# PEDIDO DADO 1:
Pode transcrever na íntegra, sem qualquer alteração, o texto sobre a adesão dos oficiais do CICA 5 ao Movimento?

# TEXTO EXTRAÍDO:
▼
Contactado ainda no início de abril, o capitão miliciano Campinas (filho do escritor e democrata algarvio António Vicente Campinas), em serviço no CICA 5, foi o primeiro dos oficiais a manifestar a sua adesão «sem reservas» ao Movimento. Entusiásticas foram também as adesões de outros dois oficiais desta unidade: o major Carlos Leal Branco, no dia 18, e o comandante, o também major Castela Rio, no dia 22 (ainda que, no caso deste último, os factos viessem a posteriori desmentir as suas palavras).
«No dia 22 de abril, eu e o Lopes demos conhecimento ao nosso comandante (…), da operação do Movimento e da missão que nos cabia. (…) O comandante apertou-me a mão e disse: “Também vou, pá!” Eu, na altura acreditei, até porque ele na messe dos oficiais citava muitas vezes Manuel Alegre. Mas não passou disso.»(10)
▲
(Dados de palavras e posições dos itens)
▼
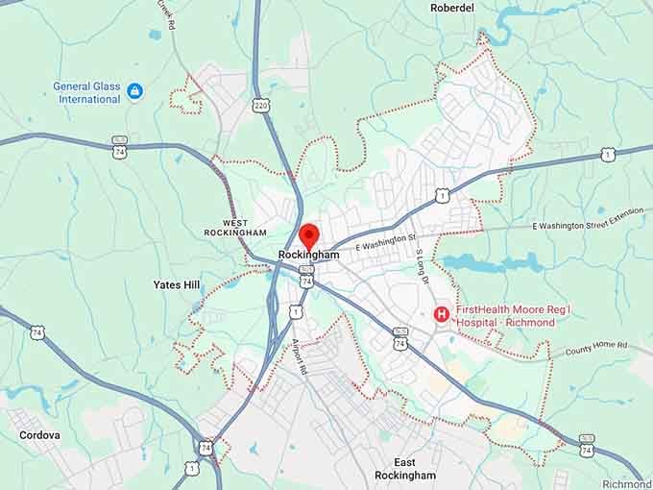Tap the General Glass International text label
coord(86,92)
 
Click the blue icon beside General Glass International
coord(135,91)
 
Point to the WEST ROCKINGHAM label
coord(235,227)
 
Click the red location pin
coord(308,233)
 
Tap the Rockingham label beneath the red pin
coord(308,255)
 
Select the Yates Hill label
coord(178,284)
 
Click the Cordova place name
coord(40,435)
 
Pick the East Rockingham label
coord(401,469)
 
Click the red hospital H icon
coord(442,313)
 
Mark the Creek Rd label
coord(169,15)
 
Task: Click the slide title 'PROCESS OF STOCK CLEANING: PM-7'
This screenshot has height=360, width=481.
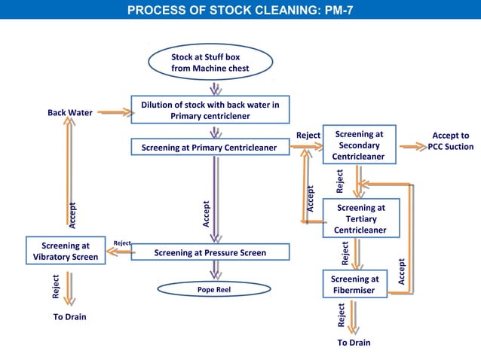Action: pos(240,11)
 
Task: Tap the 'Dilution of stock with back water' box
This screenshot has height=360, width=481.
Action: pos(210,110)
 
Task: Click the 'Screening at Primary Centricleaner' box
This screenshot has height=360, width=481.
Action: pos(210,148)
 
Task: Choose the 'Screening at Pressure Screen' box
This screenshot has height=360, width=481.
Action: pos(210,253)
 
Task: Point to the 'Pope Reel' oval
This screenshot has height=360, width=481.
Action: pos(213,289)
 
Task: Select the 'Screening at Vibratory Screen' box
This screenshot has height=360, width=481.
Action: pos(65,251)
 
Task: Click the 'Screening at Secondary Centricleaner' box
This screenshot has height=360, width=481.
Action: pos(359,145)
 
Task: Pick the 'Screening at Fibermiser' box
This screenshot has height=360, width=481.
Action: pos(354,284)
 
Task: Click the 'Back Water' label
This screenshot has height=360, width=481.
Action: pos(70,113)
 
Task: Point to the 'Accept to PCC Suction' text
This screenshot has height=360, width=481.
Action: pos(450,141)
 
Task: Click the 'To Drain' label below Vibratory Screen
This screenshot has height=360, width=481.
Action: pos(69,317)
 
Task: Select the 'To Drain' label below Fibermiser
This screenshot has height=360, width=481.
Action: pos(354,343)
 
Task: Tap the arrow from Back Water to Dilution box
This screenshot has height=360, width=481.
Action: pos(114,113)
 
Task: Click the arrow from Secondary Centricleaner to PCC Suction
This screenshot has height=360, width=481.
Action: pos(412,147)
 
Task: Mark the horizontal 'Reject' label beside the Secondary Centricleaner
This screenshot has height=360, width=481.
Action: pos(308,136)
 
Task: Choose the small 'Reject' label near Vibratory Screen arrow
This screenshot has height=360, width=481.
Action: pos(121,243)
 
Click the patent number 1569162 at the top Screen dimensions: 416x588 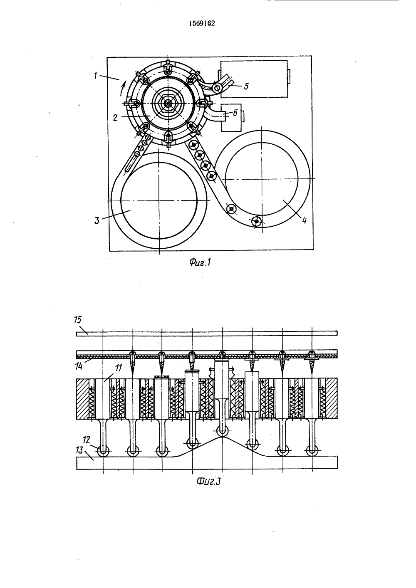click(202, 24)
▲
# PEDIDO DADO 2:
Que linhas da listagem contêm a palavra "Reject"? Reúna-as todas e copie-as tal como aparecem.

# RESULTADO 1:
Contactado ainda no início de abril, o capitão miliciano Campinas (filho do escritor e democrata algarvio António Vicente Campinas), em serviço no CICA 5, foi o primeiro dos oficiais a manifestar a sua adesão «sem reservas» ao Movimento. Entusiásticas foram também as adesões de outros dois oficiais desta unidade: o major Carlos Leal Branco, no dia 18, e o comandante, o também major Castela Rio, no dia 22 (ainda que, no caso deste último, os factos viessem a posteriori desmentir as suas palavras).
«No dia 22 de abril, eu e o Lopes demos conhecimento ao nosso comandante (…), da operação do Movimento e da missão que nos cabia. (…) O comandante apertou-me a mão e disse: “Também vou, pá!” Eu, na altura acreditei, até porque ele na messe dos oficiais citava muitas vezes Manuel Alegre. Mas não passou disso.»(10)

# RESULTADO 2:
Task: Mark the horizontal 'Reject' label beside the Secondary Centricleaner
Task: Choose the small 'Reject' label near Vibratory Screen arrow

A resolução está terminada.